The Pelvic Health and Rehabilitation Center was founded by Elizabeth Akincilar and Stephanie Prendergast in 2006, they have been treating people with pelvic floor disorders since 2001. They were trained and mentored by a medical doctor and quickly became experts in treating pelvic floor disorders. They began creating courses and sharing their knowledge around the world. They expanded to 11 locations in the United States and developed a residency style training program for their employees with ongoing weekly mentoring. The physical therapists who work at PHRC have undergone more training than the majority of pelvic floor physical therapists and as a result offer efficient and high quality care.

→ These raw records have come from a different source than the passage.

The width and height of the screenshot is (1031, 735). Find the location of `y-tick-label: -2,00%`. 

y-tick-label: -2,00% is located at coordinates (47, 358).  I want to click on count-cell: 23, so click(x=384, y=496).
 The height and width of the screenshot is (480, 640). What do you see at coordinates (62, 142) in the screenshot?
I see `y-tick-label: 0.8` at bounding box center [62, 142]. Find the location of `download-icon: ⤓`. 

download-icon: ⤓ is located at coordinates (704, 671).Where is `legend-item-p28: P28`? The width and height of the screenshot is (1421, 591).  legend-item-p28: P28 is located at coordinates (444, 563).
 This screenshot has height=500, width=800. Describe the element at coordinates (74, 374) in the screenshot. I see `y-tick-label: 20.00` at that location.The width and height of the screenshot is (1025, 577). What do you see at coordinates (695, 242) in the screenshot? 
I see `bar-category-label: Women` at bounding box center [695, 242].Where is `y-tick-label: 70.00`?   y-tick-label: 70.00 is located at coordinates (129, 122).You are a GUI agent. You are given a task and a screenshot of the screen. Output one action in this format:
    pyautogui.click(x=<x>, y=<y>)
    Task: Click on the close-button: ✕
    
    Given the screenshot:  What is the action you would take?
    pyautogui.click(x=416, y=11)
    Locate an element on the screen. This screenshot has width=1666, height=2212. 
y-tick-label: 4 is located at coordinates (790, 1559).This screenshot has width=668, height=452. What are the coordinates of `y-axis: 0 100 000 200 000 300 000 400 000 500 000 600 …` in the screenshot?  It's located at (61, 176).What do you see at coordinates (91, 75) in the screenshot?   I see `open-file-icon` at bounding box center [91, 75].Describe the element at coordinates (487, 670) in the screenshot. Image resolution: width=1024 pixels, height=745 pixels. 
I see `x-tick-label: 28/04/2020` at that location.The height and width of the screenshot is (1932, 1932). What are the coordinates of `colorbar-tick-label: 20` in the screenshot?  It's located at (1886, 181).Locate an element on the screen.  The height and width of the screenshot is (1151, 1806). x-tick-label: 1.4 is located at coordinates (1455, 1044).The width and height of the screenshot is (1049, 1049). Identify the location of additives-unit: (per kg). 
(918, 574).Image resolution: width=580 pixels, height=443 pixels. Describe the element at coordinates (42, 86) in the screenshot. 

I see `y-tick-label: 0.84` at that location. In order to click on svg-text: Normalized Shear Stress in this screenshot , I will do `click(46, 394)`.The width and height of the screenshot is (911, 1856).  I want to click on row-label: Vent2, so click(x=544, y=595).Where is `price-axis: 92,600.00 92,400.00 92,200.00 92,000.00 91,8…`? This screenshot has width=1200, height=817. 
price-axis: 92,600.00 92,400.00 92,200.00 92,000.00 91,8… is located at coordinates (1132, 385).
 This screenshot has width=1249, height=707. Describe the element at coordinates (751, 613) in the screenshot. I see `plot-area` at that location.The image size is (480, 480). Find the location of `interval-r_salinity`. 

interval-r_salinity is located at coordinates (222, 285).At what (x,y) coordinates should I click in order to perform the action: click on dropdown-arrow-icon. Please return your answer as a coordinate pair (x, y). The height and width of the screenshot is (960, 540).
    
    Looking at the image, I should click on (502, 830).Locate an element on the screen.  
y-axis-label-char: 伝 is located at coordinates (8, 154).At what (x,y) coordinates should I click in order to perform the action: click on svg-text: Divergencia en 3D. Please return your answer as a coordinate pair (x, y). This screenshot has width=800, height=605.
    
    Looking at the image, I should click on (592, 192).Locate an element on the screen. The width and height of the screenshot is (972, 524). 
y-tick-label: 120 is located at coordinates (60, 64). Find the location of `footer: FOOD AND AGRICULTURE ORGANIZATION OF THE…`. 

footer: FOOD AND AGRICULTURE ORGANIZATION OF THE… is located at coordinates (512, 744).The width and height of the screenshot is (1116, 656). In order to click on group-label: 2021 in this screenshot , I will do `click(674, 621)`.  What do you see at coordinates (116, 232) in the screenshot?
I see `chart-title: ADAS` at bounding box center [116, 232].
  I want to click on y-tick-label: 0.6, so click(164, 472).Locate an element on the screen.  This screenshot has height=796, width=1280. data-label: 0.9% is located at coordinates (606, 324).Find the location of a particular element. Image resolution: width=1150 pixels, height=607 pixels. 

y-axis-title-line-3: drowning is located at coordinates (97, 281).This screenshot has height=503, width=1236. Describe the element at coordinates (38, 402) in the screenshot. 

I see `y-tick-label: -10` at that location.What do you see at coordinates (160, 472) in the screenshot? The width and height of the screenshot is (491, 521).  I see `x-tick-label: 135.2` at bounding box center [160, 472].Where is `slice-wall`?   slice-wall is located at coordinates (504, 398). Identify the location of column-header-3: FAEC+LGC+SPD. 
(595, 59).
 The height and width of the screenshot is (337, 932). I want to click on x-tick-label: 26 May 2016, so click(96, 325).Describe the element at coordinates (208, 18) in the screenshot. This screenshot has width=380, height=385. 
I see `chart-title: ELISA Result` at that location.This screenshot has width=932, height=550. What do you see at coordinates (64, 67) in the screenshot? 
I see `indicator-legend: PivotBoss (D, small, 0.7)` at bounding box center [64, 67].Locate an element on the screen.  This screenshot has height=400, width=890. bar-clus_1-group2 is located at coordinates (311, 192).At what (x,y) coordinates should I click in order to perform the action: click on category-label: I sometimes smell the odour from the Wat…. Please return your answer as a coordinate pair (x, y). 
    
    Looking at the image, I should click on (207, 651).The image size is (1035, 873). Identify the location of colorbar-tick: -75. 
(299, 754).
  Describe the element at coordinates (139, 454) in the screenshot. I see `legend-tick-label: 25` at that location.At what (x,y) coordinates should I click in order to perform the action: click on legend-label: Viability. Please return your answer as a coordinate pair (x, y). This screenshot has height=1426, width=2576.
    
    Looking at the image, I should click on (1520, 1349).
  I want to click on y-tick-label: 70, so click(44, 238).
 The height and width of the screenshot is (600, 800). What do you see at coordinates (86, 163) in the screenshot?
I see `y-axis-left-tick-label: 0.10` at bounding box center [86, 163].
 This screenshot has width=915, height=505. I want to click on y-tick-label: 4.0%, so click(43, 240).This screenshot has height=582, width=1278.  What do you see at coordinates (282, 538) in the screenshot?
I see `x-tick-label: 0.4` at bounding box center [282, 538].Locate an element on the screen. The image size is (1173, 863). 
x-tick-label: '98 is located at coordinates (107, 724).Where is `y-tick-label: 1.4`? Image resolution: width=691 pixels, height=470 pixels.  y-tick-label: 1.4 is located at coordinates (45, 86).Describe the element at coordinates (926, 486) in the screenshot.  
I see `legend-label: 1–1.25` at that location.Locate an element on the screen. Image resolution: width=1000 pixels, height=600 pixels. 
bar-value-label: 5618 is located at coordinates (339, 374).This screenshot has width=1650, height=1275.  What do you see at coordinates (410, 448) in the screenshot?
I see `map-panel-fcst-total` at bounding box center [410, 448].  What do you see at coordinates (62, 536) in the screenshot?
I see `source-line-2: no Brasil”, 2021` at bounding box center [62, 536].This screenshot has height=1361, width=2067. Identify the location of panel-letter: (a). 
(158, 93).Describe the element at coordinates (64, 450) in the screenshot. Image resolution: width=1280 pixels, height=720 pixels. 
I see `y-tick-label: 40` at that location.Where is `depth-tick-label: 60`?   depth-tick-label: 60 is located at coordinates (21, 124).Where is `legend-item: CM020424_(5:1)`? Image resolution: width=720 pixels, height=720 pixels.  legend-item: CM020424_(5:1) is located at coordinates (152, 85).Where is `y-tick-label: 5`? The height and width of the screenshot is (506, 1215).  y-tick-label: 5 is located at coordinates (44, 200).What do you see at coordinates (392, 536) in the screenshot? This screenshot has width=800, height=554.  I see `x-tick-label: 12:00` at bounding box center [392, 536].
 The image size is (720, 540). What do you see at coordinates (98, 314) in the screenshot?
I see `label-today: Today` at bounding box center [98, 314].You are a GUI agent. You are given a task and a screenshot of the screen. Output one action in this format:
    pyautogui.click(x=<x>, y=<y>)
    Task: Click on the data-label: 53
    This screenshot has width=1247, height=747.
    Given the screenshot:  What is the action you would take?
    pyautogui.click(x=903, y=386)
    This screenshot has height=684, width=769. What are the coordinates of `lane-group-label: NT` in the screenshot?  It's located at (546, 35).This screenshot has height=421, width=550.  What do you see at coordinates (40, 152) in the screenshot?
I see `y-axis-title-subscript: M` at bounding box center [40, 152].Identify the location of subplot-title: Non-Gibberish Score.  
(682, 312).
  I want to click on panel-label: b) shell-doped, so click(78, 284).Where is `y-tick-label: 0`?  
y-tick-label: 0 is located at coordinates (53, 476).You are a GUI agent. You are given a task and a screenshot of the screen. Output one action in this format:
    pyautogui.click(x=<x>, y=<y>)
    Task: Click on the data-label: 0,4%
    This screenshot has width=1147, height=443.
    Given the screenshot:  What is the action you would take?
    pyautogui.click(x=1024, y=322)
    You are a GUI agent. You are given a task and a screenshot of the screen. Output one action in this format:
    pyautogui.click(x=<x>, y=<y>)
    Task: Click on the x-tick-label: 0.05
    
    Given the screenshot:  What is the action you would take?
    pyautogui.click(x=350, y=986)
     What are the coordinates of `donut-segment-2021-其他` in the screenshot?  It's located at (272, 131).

How many years of experience do we have?
Stephanie and Liz have 24 years of experience and help each and every team member become an expert in the field through their training and mentoring program.
Why PHRC versus anyone else?
PHRC is unique because of the specific focus on pelvic floor disorders and the leadership at our company. We are constantly lecturing, teaching, and staying ahead of the curve with our connections to medical experts and emerging experts. As a result, we are able to efficiently and effectively help our patients restore their pelvic health.
Do we treat men for pelvic floor therapy?
The Pelvic Health and Rehabilitation Center is unique in that the Cofounders have always treated people of all genders and therefore have trained the team members and staff the same way. Many pelvic floor physical therapists focus solely on people with vulvas, this is not the case here.
Do I need pelvic floor therapy forever?
The majority of people with pelvic floor dysfunction will undergo pelvic floor physical therapy for a set amount of time based on their goals. Every 6 -8 weeks goals will be re-established based on the physical improvements and remaining physical impairments. Most patients will achieve their goals in 3 – 6 months. If there are complicating medical or untreated comorbidities some patients will be in therapy longer.